Answer: 0.5199 Explain
This is a question about finding probabilities using the standard normal distribution (which means using a Z-table or a calculator that knows about Z-scores!) . The solving step is:

Hey friend! This problem asks us to find the probability that a Z-score is between -0.20 and 1.56. It's like finding the area under a special bell-shaped curve!

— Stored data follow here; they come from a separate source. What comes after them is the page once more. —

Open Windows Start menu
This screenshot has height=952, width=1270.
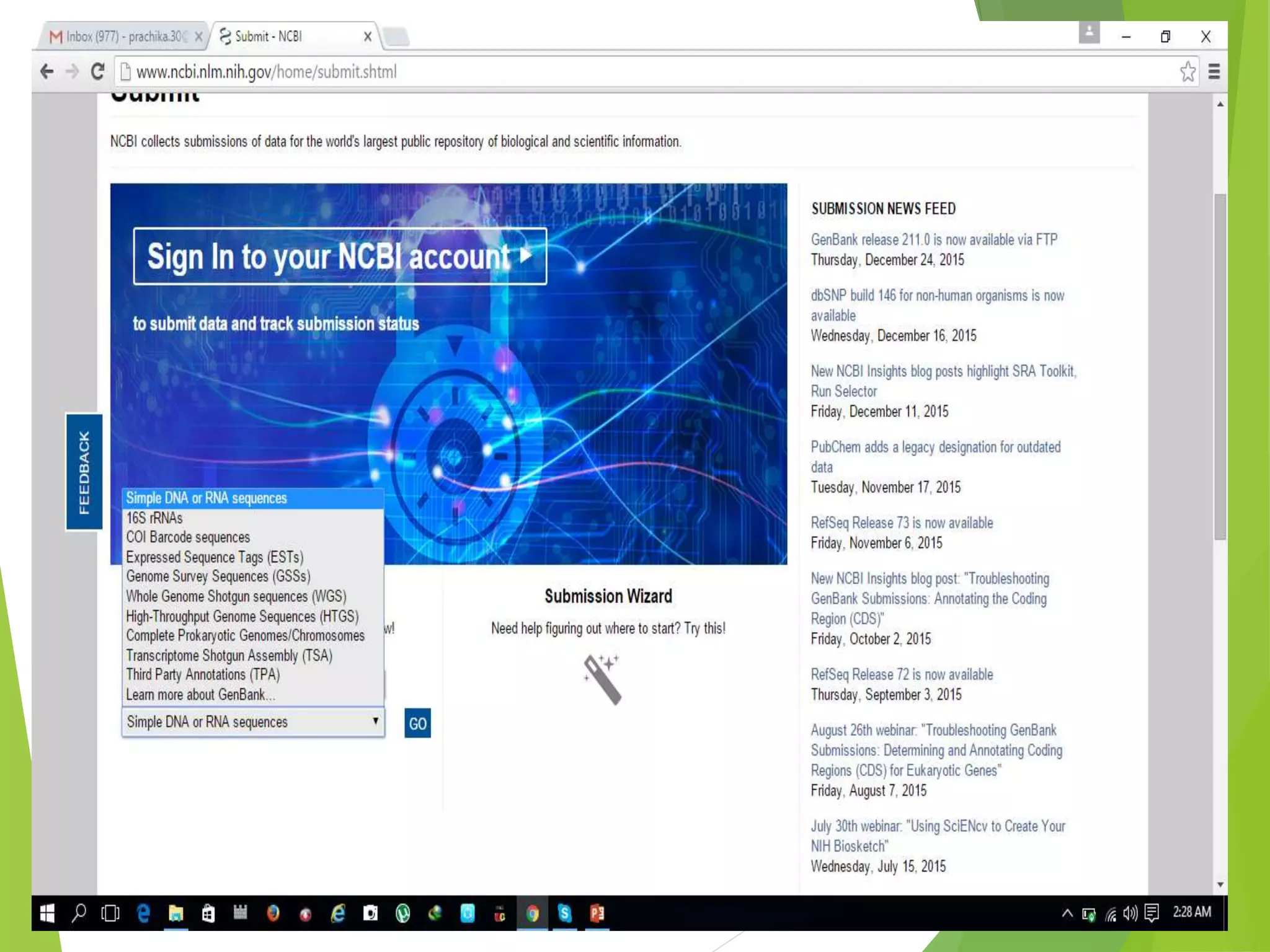pyautogui.click(x=47, y=913)
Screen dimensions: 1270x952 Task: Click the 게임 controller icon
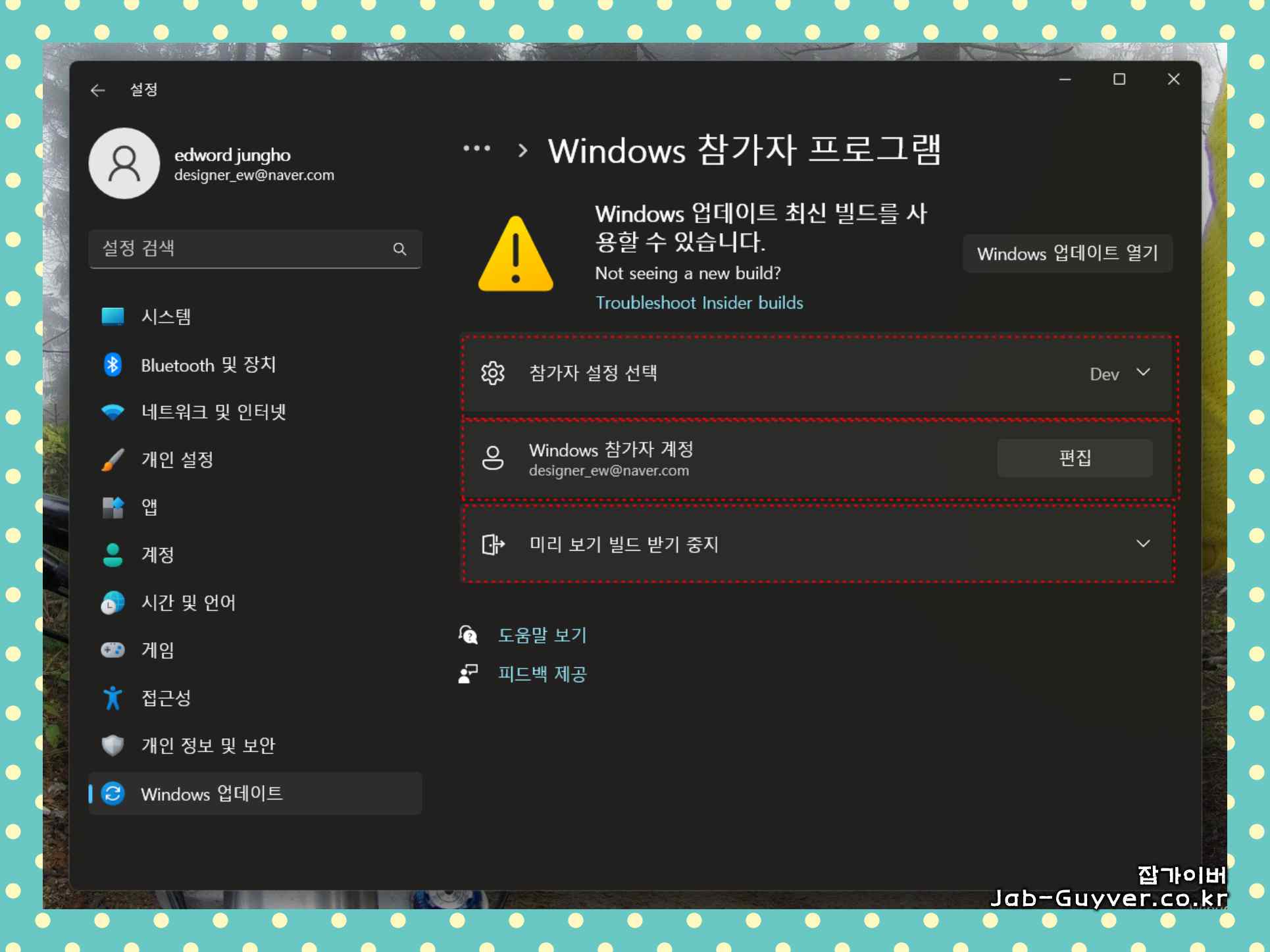[113, 650]
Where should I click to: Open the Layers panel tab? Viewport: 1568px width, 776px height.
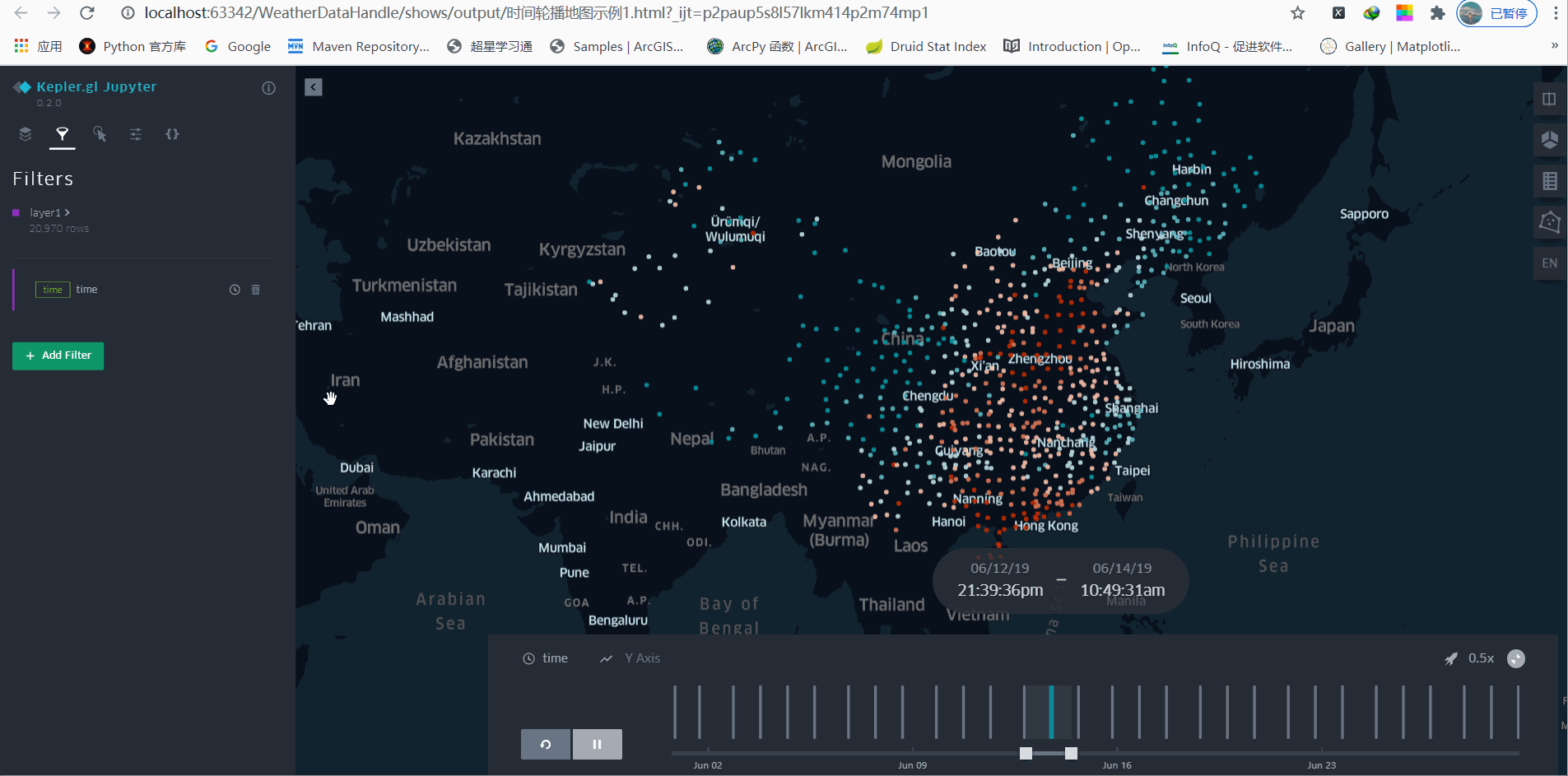point(25,134)
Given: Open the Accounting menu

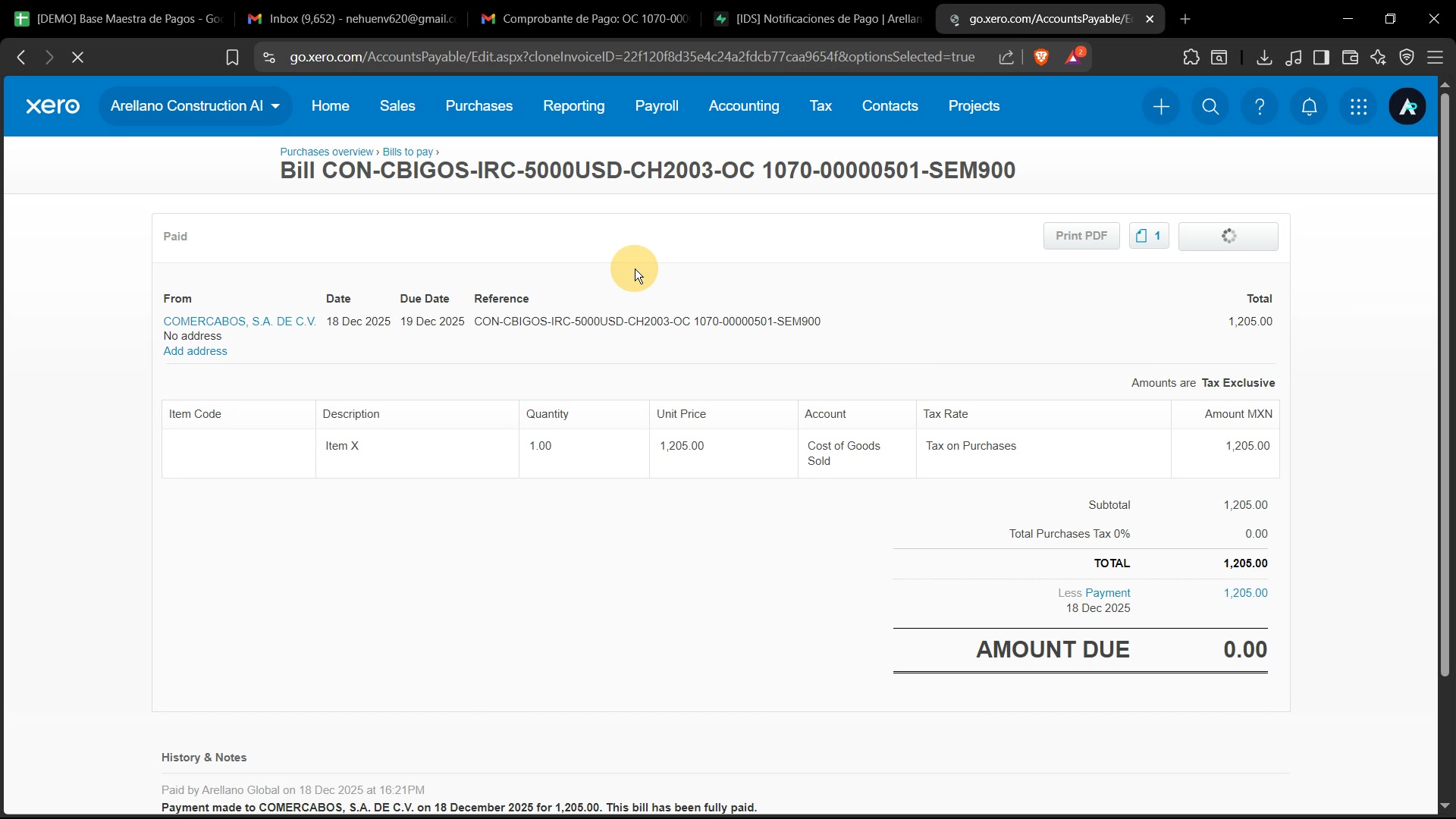Looking at the screenshot, I should tap(743, 106).
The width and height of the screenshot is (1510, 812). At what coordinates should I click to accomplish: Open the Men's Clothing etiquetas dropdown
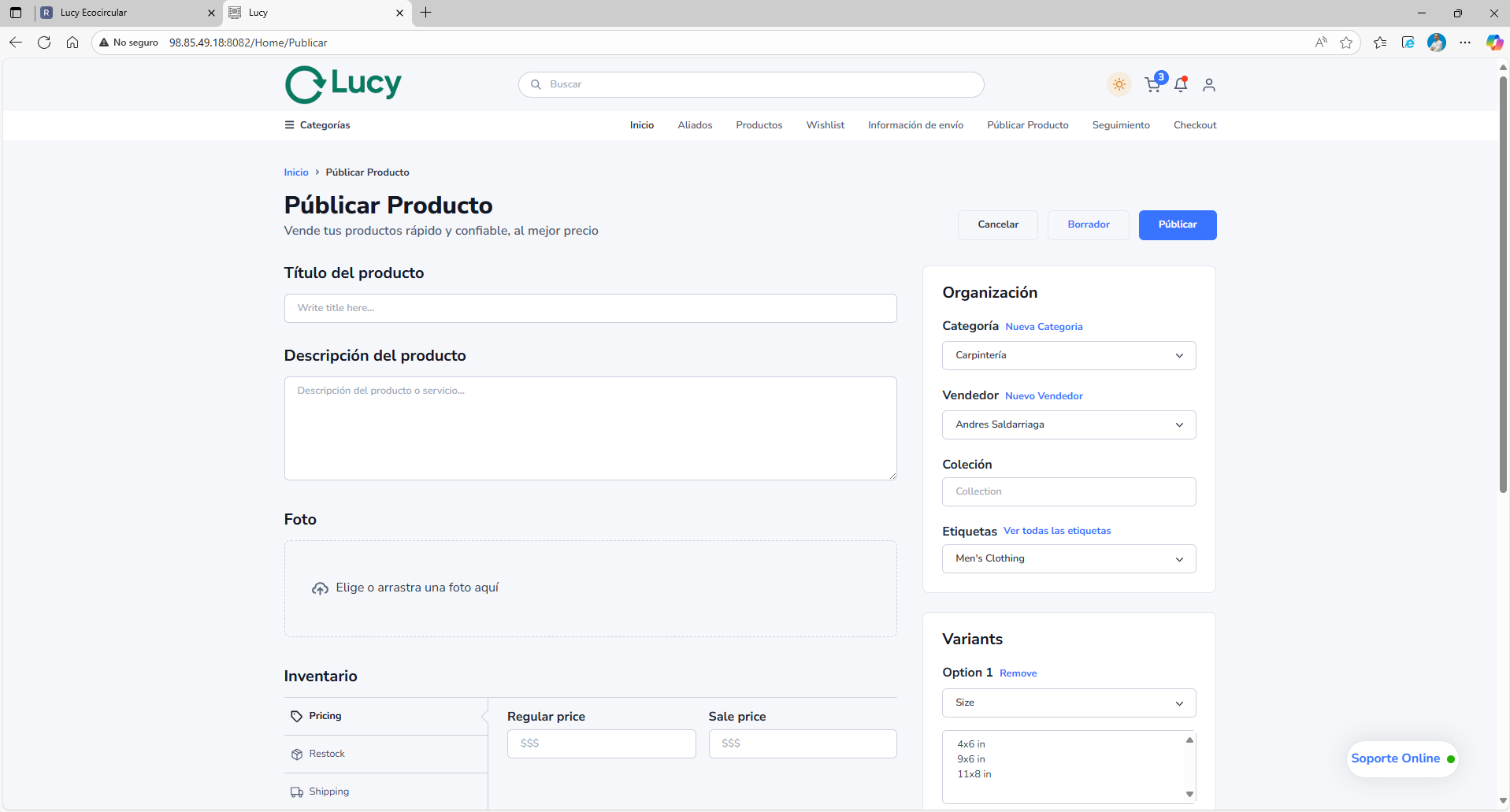[x=1068, y=558]
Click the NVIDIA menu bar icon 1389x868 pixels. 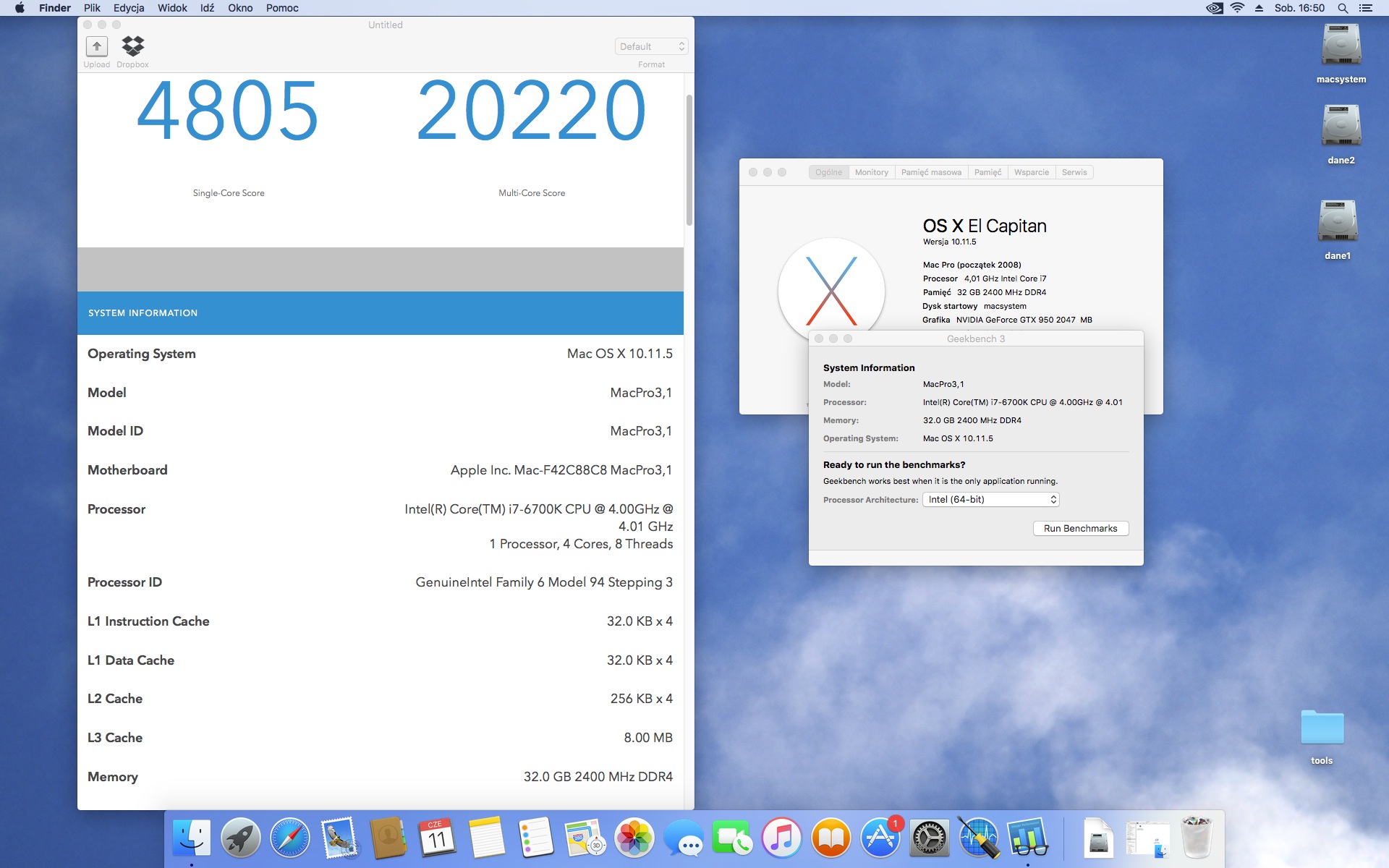(x=1215, y=8)
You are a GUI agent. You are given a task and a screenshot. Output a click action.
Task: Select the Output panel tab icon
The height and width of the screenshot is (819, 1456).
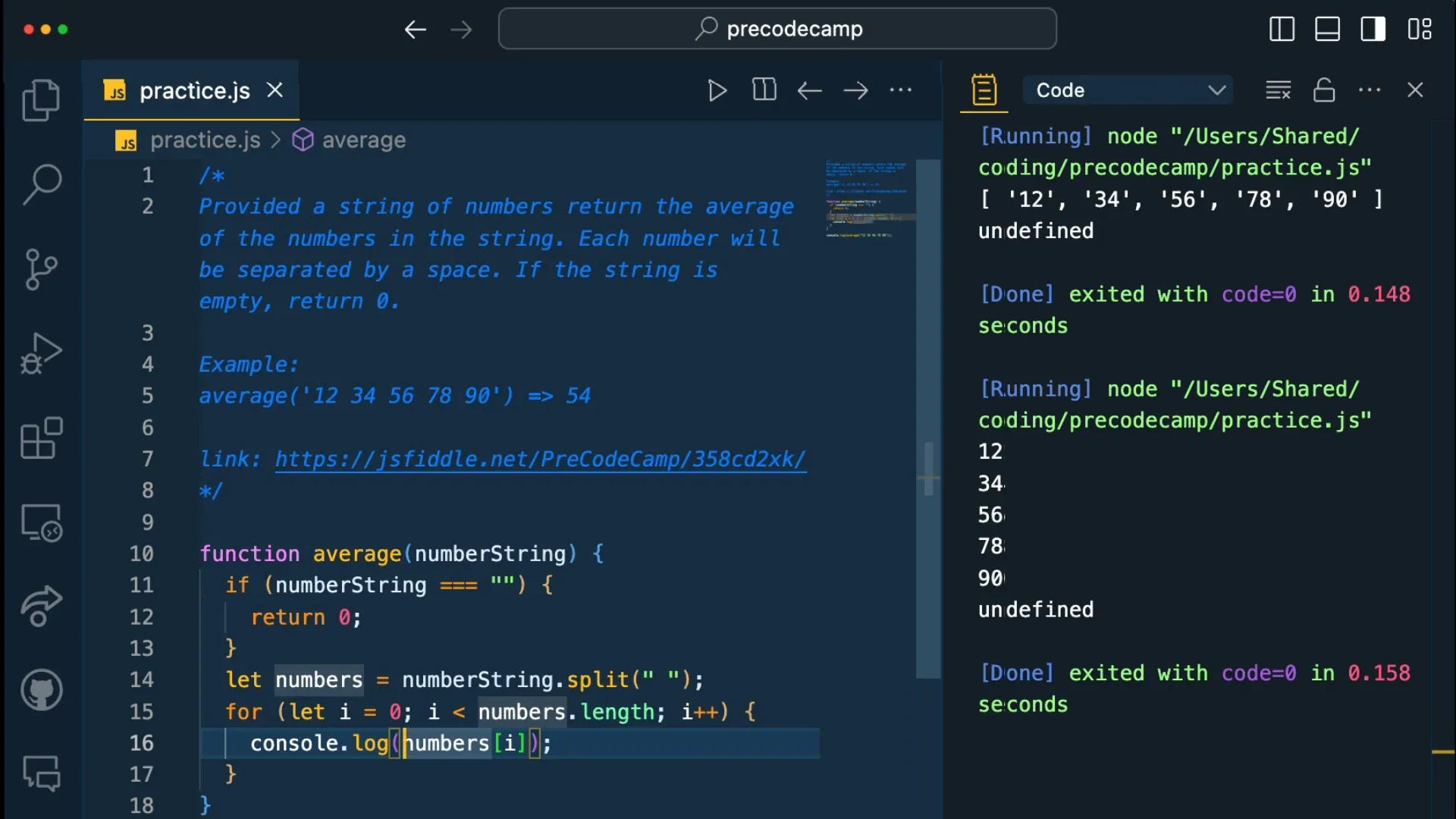[x=984, y=90]
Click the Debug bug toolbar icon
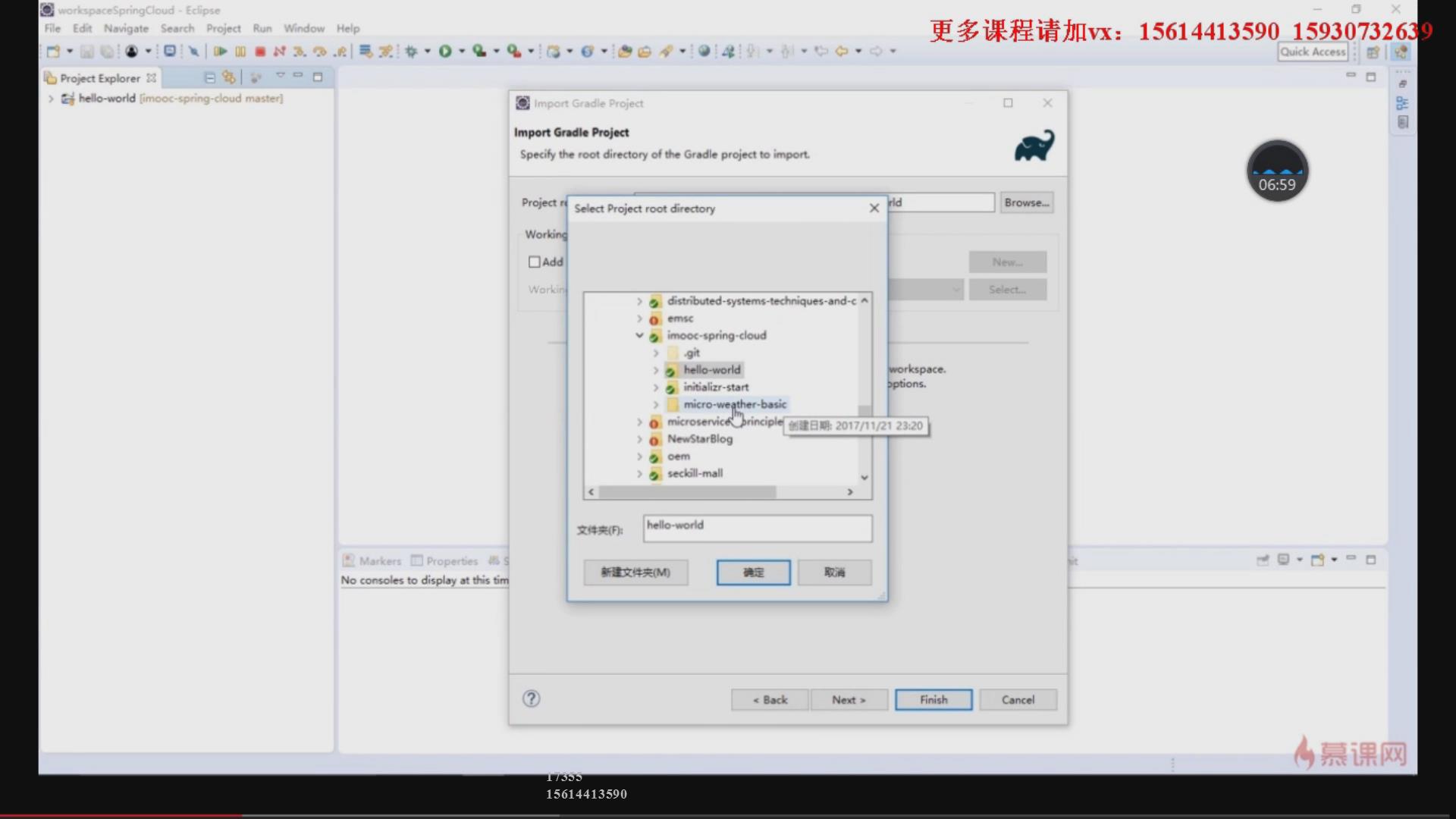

1. First, we need to find the probability that Z is less than 1.56. I use my Z-table (it's like a super-smart cheat sheet for Z-scores!). I look up 1.5 on the side and 0.06 on the top, and it tells me P(z < 1.56) is about 0.9406. This means there's a 94.06% chance Z is smaller than 1.56.
2. Next, we need to find the probability that Z is less than -0.20. I look up -0.2 on the side and 0.00 on the top in my Z-table. It says P(z < -0.20) is about 0.4207. So, there's a 42.07% chance Z is smaller than -0.20.
3. To find the probability *between* these two numbers, I just subtract the smaller probability from the bigger one! It's like cutting out a piece from the middle.
So, P(-0.20 < z < 1.56) = P(z < 1.56) - P(z < -0.20)
= 0.9406 - 0.4207
= 0.5199

And that's our answer! It means there's about a 51.99% chance that a standard normal variable will fall between -0.20 and 1.56. Cool, right?